Üniversiteden bir basın açıklamasında bulunan Katherine L. Wisner, "Postpartum depresyon riskleri hakkında ne yaptığımızı bilerek, bu araştırmaları iyileştirilmiş araştırmalar ve daha fazla bakım ve hizmetlere erişim yoluyla ele alma sorumluluğumuzu kabul etmeliyiz." Pittsburgh

Wisner ve arkadaşları Dorothy K.Y. Sit, MD ve Christina Chambers, PhH, MPH, doğum sonrası iki ila 12 hafta arasında yapılması gereken evrensel doğum sonrası ruh sağlığı taramasının yapılması çağrısında bulundu.

Hızlı tedavi

Ayrıca, yeni anne, bebeği ve tüm aileye fayda sağlayabilecek doğum sonrası depresyonu olan kadınların hızlı tedavisi için çağrıda bulundular.

Sit, “Her türlü tarama programının etkili tedavilerle birleştirilmesi gerekiyor” dedi. "Doktorlar, sağlayıcılar ve hastalar farklı tedavi seçenekleri ve hızlı tedavi sağlamanın önemi hakkında bilgilendirilmelidir."

Sit, “Anneler adayı, doğum sonrası depresyonun riskleri ve belirtileri hakkında bilgilendirilmelidir.

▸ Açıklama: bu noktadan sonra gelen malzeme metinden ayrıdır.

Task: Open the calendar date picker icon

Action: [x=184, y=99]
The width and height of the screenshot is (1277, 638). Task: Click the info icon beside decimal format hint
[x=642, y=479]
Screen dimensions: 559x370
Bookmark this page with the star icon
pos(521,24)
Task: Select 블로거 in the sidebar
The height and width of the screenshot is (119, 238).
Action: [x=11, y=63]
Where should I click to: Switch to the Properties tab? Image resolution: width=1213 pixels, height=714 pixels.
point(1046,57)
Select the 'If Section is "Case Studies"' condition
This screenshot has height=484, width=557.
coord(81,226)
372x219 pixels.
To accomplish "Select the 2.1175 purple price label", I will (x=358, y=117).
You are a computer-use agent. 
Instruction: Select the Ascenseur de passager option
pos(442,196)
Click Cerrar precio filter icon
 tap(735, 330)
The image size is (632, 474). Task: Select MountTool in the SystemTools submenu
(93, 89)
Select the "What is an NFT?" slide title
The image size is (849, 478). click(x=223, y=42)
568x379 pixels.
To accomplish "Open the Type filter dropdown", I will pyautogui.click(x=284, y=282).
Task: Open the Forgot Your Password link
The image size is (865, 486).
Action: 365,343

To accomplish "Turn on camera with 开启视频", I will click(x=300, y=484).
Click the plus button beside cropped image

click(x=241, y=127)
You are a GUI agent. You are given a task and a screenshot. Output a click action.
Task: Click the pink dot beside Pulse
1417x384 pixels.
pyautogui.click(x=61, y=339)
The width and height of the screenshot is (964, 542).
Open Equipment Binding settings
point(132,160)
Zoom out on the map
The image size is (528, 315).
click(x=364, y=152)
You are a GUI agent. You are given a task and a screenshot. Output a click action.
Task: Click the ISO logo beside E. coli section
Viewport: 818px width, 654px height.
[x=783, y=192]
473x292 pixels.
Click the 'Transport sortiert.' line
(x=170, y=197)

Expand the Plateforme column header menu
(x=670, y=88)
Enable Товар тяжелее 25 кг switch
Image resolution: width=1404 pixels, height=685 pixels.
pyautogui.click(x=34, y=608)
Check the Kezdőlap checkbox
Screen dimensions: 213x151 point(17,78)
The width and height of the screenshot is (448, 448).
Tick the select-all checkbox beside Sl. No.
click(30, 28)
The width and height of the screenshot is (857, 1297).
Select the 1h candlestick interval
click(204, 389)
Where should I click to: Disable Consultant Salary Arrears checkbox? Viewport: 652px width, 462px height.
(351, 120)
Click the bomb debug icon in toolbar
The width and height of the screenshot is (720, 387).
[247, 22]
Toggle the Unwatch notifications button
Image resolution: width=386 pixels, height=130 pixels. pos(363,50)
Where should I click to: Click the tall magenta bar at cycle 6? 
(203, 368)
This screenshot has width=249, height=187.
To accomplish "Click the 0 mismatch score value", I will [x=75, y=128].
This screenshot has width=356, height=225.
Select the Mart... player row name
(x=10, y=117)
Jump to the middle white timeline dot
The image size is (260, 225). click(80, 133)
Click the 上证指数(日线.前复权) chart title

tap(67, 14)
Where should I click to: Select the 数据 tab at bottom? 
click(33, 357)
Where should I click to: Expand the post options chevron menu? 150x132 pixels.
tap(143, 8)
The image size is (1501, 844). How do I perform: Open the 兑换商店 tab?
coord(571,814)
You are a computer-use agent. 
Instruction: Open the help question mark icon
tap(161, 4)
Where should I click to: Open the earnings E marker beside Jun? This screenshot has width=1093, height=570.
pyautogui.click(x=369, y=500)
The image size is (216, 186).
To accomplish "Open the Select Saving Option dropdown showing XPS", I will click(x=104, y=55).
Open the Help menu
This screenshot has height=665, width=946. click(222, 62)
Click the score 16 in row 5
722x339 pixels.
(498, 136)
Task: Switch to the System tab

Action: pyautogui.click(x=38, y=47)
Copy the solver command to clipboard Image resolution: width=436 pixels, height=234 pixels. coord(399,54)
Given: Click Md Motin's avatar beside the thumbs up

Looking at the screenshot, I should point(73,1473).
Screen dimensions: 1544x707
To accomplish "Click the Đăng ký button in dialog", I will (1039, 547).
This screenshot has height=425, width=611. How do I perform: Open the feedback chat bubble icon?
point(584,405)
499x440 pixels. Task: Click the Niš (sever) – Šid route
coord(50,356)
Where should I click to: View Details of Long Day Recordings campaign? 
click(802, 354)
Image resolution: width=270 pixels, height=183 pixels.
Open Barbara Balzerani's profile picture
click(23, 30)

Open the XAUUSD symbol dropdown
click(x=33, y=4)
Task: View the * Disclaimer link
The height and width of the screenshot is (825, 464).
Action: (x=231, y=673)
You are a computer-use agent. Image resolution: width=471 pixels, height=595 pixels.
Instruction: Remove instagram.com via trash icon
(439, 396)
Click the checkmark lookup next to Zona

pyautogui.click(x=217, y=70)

Bazı belirtiler - zayıf konsantrasyon, aşırı yorgunluk, uyku bozuklukları ve iştahta değişiklikler gibi - depresyonda olmasalar bile, yeni ebeveynler arasında yaygındır.

Ancak, sürekli endişe veya irrasyonel korku, tekrarlayan ölüm veya ölümle ilgili düşünceler ve kendinize veya bebeğinize zarar verme düşünceleri gibi diğer semptomlar asla göz ardı edilmemelidir.

Sits ve meslektaşları, "Anne depresyonu, kadınlar ve çocuklarının sağlığı ve refahı üzerinde ağır bir etki yaratıyor" diye yazdı.